Here’s how I did it for each part:

1. **For 'w' (plus sign):** I imagined crossing out the row and column where 'w' is. That left a 3x3 matrix. I found its determinant (that's its 'cofactor').
* To find the determinant of that 3x3, I did the same trick! I looked at its first row, broke it into three 2x2 matrices, and figured out their determinants (which are super easy: top-left times bottom-right MINUS top-right times bottom-left!). After calculating, this 3x3 determinant was -42. So, for 'w', we have w * (-42).

2. **For 'x' (minus sign):** I crossed out the row and column where 'x' is. This left another 3x3 matrix. I calculated its determinant just like before.
* This 3x3 determinant came out to be 616. But since it's for 'x' (which has a minus sign in the pattern), it becomes x * (-616).

3. **For 'y' (plus sign):** I crossed out the row and column where 'y' is. The 3x3 determinant for this part was -612.
* Since 'y' has a plus sign, it's y * (-612).

4. **For 'z' (minus sign):** I crossed out the row and column where 'z' is. The 3x3 determinant for this last part was 188.
* Since 'z' has a minus sign, it's z * (-188).

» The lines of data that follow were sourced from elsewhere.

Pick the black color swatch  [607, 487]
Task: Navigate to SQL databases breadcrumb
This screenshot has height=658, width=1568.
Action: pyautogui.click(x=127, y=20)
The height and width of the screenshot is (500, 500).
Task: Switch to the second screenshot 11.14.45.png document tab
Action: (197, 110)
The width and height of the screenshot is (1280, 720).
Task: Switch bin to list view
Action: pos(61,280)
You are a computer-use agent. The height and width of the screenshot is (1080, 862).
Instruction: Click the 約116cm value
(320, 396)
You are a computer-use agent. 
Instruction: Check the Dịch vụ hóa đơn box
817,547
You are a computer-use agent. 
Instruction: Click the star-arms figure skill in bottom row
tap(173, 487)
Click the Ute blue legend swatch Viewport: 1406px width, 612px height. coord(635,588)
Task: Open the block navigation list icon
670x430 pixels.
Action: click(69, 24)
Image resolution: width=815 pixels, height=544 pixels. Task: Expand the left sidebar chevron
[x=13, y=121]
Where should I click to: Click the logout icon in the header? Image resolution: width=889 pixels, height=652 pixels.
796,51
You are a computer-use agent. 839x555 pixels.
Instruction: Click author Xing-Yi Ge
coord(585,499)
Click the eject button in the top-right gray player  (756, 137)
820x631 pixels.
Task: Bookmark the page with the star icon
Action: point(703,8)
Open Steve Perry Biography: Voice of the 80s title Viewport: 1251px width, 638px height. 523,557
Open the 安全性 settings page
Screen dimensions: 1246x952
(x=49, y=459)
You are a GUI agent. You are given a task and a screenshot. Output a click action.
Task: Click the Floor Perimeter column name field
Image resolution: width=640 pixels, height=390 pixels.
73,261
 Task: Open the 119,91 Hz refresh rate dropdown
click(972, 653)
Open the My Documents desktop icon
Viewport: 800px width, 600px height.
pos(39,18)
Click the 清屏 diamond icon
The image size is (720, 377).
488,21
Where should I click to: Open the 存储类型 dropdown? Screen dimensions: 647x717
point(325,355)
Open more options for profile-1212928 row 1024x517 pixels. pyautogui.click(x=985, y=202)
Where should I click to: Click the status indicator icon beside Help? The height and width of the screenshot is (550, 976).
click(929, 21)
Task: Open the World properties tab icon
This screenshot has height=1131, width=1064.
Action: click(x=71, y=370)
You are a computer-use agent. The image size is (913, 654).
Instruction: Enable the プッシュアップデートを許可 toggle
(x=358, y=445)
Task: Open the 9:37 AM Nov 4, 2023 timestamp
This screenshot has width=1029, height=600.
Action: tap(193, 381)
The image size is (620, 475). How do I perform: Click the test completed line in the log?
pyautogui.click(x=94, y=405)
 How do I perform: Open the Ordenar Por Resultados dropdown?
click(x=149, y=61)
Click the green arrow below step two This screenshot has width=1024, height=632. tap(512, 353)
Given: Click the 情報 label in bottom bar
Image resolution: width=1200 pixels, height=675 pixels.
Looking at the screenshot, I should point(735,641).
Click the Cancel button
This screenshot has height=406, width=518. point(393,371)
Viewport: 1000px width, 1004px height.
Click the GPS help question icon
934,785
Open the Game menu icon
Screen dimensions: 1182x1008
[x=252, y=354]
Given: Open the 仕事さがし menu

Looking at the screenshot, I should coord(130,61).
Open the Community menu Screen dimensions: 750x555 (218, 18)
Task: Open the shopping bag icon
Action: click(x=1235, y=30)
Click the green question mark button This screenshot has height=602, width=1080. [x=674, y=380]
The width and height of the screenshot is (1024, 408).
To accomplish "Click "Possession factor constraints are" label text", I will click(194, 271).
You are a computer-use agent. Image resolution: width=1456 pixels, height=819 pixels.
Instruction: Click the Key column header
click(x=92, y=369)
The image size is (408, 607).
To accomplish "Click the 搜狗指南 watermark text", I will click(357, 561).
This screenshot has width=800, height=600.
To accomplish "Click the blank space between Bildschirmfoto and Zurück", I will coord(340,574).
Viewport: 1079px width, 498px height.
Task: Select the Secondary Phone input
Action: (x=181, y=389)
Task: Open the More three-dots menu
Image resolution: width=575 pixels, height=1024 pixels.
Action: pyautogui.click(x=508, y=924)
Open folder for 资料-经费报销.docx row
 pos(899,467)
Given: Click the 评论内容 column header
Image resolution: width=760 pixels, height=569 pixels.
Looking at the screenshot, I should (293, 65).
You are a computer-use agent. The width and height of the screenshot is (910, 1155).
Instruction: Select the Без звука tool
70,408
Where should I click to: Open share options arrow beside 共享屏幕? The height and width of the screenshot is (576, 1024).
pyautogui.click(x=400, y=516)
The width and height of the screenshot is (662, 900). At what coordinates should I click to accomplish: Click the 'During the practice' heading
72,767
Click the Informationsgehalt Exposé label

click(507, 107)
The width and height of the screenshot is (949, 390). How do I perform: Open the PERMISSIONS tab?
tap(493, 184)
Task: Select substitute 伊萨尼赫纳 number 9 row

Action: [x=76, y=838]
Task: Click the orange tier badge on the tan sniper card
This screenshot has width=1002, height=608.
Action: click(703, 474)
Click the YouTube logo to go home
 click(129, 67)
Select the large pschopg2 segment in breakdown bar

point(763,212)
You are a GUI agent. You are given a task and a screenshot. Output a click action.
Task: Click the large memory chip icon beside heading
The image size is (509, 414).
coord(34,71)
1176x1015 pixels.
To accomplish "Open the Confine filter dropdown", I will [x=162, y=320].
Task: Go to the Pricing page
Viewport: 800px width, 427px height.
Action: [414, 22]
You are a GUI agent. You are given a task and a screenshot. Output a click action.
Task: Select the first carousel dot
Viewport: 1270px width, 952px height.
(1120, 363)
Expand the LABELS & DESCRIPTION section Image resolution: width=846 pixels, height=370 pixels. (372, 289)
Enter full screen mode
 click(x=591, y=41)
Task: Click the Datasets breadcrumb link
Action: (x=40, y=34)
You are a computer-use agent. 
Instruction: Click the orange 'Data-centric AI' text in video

Finally, I added all these parts together:
(-42w) + (-616x) + (-612y) + (-188z)
This can be written as: -42w - 616x - 612y - 188z

The very last step was to remember those three '5s' I pulled out at the beginning! So, I multiplied the whole expression by 125:
125 * (-42w - 616x - 612y - 188z)
And that gave me the final answer:
-5250w - 77000x - 76500y - 23500z